What you return should be the lines from the first line of the records below through the line holding "You are a computer-use agent. Viewport: 600px", unchanged.

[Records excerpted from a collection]
· · ·
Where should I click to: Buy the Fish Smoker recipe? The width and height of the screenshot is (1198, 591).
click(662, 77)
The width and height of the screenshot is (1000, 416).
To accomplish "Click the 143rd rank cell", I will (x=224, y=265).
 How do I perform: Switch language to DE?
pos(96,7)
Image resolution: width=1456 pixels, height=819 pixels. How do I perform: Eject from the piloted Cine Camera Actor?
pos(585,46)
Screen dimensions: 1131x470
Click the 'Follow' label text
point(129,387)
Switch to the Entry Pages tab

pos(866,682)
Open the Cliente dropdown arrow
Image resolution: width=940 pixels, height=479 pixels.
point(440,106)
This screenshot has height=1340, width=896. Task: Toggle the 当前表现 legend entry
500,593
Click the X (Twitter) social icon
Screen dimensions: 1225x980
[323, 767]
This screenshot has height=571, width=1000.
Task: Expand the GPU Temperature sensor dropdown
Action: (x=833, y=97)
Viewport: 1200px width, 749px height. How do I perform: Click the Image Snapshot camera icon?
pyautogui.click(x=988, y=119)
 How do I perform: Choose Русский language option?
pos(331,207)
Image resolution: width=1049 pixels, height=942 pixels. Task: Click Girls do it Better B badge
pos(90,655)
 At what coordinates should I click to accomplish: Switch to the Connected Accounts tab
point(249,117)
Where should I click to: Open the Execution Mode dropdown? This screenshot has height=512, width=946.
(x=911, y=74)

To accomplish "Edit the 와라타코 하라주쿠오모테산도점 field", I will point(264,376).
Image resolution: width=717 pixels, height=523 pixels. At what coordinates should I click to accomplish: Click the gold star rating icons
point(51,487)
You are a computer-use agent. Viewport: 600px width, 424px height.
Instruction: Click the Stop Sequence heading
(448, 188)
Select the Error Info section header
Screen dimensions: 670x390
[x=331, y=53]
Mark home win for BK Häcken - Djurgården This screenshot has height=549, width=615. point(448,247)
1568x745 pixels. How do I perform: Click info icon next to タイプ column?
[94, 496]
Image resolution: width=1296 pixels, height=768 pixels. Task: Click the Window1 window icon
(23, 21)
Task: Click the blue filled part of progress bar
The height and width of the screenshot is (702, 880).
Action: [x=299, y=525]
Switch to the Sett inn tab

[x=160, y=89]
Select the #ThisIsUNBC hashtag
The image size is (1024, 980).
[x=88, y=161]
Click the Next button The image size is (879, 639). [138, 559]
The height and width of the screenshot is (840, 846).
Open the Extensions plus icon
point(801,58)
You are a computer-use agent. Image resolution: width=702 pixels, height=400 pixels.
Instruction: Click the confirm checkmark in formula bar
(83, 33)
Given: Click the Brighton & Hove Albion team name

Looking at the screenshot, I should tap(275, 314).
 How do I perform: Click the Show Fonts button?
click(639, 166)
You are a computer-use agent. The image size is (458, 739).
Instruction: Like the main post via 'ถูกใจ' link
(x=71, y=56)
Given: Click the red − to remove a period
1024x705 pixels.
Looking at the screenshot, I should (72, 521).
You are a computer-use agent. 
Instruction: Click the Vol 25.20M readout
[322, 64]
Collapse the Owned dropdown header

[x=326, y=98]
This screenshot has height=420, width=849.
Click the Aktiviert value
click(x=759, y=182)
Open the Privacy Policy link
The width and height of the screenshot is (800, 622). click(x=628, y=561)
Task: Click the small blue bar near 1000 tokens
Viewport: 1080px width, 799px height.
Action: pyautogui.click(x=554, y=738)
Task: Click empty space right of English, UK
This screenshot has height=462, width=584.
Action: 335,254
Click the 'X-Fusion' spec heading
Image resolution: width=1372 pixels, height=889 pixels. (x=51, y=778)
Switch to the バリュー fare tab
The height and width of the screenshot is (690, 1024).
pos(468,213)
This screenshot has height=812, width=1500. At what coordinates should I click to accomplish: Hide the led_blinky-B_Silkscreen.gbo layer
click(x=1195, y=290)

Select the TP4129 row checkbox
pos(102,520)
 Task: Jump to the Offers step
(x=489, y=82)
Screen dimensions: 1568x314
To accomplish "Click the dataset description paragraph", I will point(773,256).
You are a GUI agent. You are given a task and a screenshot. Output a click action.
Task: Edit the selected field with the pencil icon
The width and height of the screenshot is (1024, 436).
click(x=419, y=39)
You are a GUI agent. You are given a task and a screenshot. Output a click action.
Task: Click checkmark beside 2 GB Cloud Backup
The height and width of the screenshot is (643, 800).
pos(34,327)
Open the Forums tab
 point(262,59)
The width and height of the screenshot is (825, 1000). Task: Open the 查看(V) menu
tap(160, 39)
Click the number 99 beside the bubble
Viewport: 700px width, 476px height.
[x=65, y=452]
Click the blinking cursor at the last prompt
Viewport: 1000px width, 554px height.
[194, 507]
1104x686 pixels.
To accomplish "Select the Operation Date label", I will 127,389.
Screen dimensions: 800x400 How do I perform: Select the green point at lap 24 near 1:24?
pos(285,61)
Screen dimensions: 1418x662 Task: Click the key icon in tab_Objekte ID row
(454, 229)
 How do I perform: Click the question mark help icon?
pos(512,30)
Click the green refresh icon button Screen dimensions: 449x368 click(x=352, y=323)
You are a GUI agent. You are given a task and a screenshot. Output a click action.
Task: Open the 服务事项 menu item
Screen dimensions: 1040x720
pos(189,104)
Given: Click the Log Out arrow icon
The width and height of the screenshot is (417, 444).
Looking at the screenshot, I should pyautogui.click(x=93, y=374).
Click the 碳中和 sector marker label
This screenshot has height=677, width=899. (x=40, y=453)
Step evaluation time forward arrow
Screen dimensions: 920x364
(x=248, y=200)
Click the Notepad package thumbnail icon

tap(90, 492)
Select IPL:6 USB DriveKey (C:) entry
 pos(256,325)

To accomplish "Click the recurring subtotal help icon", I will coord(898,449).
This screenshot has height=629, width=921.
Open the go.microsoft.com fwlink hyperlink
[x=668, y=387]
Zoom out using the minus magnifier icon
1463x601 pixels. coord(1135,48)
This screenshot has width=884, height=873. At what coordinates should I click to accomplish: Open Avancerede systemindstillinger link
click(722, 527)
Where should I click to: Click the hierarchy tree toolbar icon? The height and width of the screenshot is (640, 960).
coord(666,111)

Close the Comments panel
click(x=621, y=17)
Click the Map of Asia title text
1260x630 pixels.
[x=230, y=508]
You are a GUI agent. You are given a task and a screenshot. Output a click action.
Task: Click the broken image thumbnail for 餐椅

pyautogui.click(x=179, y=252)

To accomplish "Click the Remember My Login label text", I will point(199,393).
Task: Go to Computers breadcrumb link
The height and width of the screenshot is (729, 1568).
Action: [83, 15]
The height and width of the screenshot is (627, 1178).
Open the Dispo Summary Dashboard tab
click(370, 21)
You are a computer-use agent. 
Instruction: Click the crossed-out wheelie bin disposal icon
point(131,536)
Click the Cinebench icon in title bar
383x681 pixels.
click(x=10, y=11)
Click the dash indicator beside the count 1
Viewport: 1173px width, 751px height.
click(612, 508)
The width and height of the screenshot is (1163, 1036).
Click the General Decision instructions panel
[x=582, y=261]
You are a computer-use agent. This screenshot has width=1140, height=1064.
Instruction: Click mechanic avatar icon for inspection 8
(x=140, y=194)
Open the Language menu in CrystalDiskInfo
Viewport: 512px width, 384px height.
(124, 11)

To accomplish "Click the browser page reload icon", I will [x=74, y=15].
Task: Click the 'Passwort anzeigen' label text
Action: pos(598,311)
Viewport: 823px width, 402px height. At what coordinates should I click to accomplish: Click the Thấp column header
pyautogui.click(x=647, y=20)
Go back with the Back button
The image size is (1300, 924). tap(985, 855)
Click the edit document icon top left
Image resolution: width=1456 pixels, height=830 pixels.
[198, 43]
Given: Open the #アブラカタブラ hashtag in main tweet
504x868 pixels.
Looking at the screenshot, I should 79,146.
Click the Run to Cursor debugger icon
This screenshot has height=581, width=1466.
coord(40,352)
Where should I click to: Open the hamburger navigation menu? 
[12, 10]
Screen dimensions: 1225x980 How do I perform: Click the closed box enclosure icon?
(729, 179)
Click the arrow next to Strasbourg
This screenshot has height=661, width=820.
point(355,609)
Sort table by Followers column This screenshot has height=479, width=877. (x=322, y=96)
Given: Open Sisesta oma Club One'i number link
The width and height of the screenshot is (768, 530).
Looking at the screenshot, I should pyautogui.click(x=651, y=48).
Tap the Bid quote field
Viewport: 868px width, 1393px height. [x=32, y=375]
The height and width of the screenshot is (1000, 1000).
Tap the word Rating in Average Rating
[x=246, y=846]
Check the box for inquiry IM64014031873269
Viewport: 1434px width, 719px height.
· · ·
• [Result of the task]
Where should I click to: Buy the Fish Smoker recipe? The width and height of the screenshot is (1198, 591).
click(662, 77)
The width and height of the screenshot is (1000, 416).
To accomplish "Click the 143rd rank cell", I will (x=224, y=265).
 How do I perform: Switch language to DE?
pos(96,7)
Image resolution: width=1456 pixels, height=819 pixels. How do I perform: Eject from the piloted Cine Camera Actor?
pos(585,46)
Screen dimensions: 1131x470
Click the 'Follow' label text
point(129,387)
Switch to the Entry Pages tab

pos(866,682)
Open the Cliente dropdown arrow
Image resolution: width=940 pixels, height=479 pixels.
point(440,106)
This screenshot has height=1340, width=896. Task: Toggle the 当前表现 legend entry
500,593
Click the X (Twitter) social icon
Screen dimensions: 1225x980
[323, 767]
This screenshot has height=571, width=1000.
Task: Expand the GPU Temperature sensor dropdown
Action: (x=833, y=97)
Viewport: 1200px width, 749px height. How do I perform: Click the Image Snapshot camera icon?
pyautogui.click(x=988, y=119)
 How do I perform: Choose Русский language option?
pos(331,207)
Image resolution: width=1049 pixels, height=942 pixels. Task: Click Girls do it Better B badge
pos(90,655)
 At what coordinates should I click to accomplish: Switch to the Connected Accounts tab
point(249,117)
Where should I click to: Open the Execution Mode dropdown? This screenshot has height=512, width=946.
(x=911, y=74)

To accomplish "Edit the 와라타코 하라주쿠오모테산도점 field", I will point(264,376).
Image resolution: width=717 pixels, height=523 pixels. At what coordinates should I click to accomplish: Click the gold star rating icons
point(51,487)
You are a computer-use agent. Viewport: 600px width, 424px height.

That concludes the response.